**Task item**
Would you return, word for word, the lines of the data below from the line with "Task: Select the BizTalk Services icon" through the line with "Screen dimensions: 909x830", and no others?

**Data for processing**
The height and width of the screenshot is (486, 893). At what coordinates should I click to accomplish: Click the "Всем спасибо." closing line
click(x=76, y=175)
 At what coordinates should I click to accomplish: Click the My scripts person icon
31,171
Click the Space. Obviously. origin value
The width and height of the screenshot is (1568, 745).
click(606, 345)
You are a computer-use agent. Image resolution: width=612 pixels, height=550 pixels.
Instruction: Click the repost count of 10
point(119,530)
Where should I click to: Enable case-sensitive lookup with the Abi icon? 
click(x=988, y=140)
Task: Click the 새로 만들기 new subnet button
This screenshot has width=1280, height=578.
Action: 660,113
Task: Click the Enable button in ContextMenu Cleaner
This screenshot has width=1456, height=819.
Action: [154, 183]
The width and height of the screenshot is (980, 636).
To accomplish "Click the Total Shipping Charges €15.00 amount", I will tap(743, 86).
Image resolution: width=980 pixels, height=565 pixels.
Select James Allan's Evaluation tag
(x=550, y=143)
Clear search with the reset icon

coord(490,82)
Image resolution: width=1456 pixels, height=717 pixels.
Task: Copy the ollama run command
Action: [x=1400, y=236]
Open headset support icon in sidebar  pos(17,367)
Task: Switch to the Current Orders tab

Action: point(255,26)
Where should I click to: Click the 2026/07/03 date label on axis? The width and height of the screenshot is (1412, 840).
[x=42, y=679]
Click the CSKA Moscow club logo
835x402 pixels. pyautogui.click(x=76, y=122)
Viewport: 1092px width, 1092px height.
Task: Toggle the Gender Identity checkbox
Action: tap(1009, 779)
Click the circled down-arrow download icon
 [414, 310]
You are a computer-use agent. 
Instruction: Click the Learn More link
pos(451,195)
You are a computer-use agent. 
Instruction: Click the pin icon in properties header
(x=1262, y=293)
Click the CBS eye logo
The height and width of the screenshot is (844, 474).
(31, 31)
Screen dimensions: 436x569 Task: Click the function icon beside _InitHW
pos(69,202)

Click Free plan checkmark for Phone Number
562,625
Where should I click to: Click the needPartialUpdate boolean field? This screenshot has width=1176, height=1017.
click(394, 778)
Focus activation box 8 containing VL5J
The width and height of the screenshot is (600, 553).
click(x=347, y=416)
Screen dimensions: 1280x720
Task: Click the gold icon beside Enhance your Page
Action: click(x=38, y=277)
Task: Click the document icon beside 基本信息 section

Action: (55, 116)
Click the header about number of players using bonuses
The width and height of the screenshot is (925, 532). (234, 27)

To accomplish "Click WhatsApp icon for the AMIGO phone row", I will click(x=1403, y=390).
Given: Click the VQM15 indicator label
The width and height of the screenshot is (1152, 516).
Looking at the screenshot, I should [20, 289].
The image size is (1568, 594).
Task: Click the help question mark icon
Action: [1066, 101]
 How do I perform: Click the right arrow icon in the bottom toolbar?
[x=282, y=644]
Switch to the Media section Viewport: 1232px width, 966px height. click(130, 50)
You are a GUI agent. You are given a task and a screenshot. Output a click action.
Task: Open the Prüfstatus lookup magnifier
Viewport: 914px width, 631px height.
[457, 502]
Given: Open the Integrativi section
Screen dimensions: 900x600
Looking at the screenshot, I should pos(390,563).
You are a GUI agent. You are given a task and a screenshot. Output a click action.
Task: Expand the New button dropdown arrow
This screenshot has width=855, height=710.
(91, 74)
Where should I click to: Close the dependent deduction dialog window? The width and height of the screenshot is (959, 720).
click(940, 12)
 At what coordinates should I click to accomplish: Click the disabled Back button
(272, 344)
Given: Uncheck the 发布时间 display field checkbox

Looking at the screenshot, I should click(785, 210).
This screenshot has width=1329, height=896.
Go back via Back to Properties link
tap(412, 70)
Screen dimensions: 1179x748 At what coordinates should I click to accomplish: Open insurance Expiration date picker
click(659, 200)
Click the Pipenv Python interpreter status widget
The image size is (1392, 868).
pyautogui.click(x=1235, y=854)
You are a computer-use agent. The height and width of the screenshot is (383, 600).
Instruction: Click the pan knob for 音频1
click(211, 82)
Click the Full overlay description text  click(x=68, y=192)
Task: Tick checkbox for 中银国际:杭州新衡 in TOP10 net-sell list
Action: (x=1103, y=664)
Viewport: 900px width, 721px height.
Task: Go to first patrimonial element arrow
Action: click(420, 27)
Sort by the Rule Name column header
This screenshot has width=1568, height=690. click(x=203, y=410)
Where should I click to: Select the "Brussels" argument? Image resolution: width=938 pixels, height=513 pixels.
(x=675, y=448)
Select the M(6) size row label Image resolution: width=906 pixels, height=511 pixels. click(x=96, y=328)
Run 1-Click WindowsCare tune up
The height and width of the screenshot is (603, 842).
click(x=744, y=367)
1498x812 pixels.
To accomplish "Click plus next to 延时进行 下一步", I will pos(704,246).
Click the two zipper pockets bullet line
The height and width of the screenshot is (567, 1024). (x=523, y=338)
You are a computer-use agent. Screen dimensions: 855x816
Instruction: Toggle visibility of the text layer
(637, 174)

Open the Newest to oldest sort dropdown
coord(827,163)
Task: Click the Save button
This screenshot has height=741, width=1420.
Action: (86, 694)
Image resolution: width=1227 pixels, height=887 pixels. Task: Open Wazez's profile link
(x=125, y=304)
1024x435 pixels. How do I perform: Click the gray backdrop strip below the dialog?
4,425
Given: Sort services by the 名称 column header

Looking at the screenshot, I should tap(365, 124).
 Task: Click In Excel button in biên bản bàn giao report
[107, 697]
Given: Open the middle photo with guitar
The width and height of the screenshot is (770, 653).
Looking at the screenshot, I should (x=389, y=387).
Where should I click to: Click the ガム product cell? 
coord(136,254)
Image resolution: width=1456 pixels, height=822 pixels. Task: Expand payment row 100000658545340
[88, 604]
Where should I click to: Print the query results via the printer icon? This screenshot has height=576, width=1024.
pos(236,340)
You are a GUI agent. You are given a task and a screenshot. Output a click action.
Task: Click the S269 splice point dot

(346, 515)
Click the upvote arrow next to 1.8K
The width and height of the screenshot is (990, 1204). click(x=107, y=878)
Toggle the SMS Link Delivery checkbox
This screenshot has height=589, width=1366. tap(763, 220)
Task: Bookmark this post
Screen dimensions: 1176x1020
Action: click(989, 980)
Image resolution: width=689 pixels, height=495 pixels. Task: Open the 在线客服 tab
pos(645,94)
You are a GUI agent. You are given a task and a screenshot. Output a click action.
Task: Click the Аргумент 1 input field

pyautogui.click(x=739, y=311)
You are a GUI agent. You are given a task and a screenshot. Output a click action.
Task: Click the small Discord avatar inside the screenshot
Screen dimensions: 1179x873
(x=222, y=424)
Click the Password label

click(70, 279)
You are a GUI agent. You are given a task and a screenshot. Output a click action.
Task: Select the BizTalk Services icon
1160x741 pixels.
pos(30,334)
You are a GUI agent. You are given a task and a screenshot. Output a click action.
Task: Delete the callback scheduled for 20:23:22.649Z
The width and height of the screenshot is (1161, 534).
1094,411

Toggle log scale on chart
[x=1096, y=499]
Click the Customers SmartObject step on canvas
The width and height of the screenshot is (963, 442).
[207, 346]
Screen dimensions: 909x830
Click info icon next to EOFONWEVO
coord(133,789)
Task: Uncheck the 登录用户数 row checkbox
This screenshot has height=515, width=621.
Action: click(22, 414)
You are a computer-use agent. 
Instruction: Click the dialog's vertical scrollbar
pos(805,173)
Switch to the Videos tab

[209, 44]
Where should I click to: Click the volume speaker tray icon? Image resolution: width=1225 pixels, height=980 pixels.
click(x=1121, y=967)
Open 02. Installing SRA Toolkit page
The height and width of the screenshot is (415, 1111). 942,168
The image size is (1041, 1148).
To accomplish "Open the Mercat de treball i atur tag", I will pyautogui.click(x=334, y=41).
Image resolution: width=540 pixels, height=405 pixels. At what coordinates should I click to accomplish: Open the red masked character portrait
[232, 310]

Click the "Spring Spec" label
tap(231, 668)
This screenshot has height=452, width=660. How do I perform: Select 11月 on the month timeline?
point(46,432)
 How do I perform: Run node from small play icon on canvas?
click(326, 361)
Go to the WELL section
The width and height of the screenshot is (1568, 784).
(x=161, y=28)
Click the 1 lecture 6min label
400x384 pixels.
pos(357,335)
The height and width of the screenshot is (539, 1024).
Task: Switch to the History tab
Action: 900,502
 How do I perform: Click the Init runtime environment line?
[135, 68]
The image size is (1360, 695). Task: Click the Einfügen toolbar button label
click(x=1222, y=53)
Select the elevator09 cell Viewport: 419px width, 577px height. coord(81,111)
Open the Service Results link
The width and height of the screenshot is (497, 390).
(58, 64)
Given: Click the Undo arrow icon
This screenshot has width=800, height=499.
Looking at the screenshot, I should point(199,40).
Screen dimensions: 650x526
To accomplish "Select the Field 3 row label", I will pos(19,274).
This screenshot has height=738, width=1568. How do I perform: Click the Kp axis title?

**Reply**
Task: Select the BizTalk Services icon
1160x741 pixels.
pos(30,334)
You are a GUI agent. You are given a task and a screenshot. Output a click action.
Task: Delete the callback scheduled for 20:23:22.649Z
The width and height of the screenshot is (1161, 534).
1094,411

Toggle log scale on chart
[x=1096, y=499]
Click the Customers SmartObject step on canvas
The width and height of the screenshot is (963, 442).
[207, 346]
Screen dimensions: 909x830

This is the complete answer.